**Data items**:
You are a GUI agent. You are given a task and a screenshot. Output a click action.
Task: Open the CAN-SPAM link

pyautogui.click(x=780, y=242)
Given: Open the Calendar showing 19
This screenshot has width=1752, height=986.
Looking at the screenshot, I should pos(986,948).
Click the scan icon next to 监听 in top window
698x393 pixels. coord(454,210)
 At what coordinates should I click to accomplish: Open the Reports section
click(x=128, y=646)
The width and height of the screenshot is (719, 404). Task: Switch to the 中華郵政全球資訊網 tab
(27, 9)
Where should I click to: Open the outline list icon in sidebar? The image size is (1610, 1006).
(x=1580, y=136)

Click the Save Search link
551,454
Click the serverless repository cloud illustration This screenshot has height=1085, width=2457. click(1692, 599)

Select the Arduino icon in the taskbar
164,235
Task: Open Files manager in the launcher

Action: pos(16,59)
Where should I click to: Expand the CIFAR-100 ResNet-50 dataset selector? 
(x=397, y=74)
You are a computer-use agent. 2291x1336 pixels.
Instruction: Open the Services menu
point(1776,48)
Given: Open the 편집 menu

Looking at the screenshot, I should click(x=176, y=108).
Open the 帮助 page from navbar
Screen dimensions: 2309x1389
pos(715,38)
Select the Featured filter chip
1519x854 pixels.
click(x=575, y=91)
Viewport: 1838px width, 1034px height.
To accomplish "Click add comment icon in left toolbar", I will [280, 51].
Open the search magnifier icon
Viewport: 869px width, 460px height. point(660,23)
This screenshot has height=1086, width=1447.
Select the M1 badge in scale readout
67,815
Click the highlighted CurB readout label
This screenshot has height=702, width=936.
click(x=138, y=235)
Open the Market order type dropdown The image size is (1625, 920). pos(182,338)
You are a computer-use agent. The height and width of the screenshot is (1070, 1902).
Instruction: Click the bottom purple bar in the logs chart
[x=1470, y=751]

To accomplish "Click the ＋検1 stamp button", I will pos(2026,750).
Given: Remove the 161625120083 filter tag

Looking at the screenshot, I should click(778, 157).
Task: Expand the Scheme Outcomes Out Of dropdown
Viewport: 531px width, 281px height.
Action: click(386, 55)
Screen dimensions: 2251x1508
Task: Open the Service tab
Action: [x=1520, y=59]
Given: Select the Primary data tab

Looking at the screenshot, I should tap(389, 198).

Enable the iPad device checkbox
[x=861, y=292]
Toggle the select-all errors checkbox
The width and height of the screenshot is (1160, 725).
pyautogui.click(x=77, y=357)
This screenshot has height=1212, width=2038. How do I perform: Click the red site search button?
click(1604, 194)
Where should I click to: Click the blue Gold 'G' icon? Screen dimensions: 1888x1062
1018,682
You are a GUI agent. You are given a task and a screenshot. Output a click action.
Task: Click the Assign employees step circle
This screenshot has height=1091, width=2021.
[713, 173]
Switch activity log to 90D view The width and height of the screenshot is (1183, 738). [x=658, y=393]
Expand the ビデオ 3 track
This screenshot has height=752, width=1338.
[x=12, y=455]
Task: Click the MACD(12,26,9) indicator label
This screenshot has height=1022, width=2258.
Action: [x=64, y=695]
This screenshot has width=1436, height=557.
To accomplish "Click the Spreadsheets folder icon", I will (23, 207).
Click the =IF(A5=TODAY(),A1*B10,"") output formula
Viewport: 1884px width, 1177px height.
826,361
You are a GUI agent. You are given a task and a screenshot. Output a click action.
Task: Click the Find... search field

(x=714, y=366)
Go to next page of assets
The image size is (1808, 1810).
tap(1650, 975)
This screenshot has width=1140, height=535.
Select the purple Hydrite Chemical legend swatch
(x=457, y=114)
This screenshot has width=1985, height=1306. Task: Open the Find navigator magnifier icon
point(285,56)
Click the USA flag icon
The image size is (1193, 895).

**TASK OBJECTIVE**:
Determine how many lines in the data above include the word "computer", and state that number only.

**REPLY TO THE EXERCISE**:
2